Bij vruchtwisseling gedurende het jaar is het belangrijk ervoor te zorgen dat groenten uit dezelfde plantenfamilie niet achter elkaar in hetzelfde bed groeien. Zo behoren radijs, net als alle koolsoorten, koolrabi, radijs en tuinkers tot de kruisbloemige groenten. Ze mogen niet worden gekweekt waar voorheen winterharde spruitjes werden gekweekt. Wissel daarom in de loop van het jaar de vruchtwisseling tussen kruisbloemige groenten, schermbloemen (uien, wortelen, selderij, pastinaken, peterselie, venkel, dille), erwten (erwten, bonen), ganzenvoetplanten (spinazie, snijbiet, rode biet), nachtschadeplanten (aardappelen, tomaten, paprika's, aubergines) en komkommerachtigen (pompoen, komkommer, meloenen). Een vruchtwisseling van verschillende grote, middelgrote of lage verbruikers is echter minder problematisch. Zo kun je na het oogsten van de nieuwe aardappelen in juni op dezelfde plek bijvoorbeeld ook voedingskoolstof planten.

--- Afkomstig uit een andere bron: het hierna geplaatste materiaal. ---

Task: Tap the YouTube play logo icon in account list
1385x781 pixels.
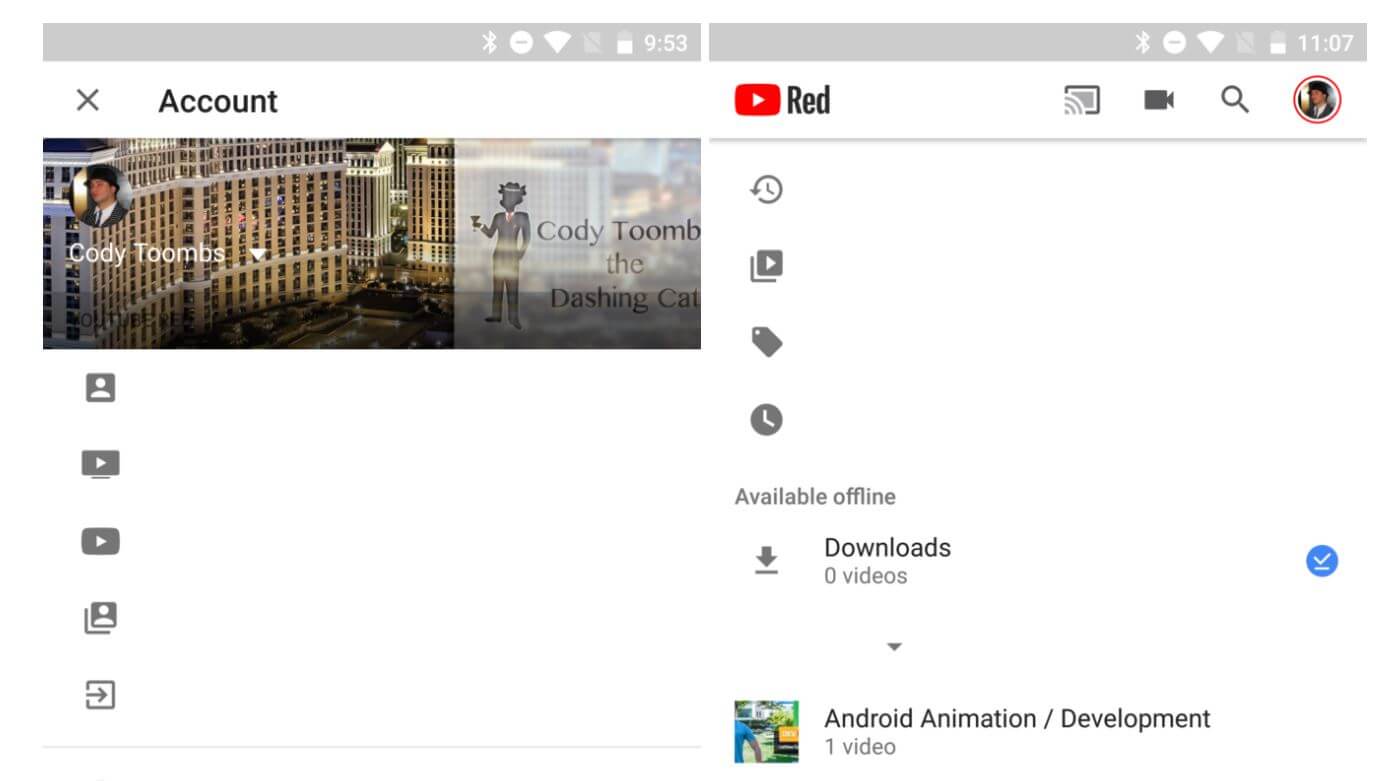Action: [100, 541]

Met een juiste vruchtwisseling kun je zelfs op armere gronden zonder minerale mest. Als basisbemesting wordt elk voorjaar een compostdosering gebruikt: voor zware en middelgrote verbruikers drie tot vier liter per vierkante meter, voor zwakke verbruikers één tot twee liter. Ook het sterke voerbed moet begin juni opnieuw bemest worden met 30 tot 50 gram hoornmeel per vierkante meter. Hetzelfde geldt voor puur organische bemesting: laat in januari elke drie tot vier jaar de voedingswaarde van uw grond controleren, want alleen zo kunt u uw planten naar behoefte voorzien. Als blijkt dat uw grond een overaanbod aan fosfaat heeft - zoals de meeste moestuinen in Duitsland - is het raadzaam om de hoeveelheid compost te verminderen en in plaats daarvan te bemesten met hoornmeel.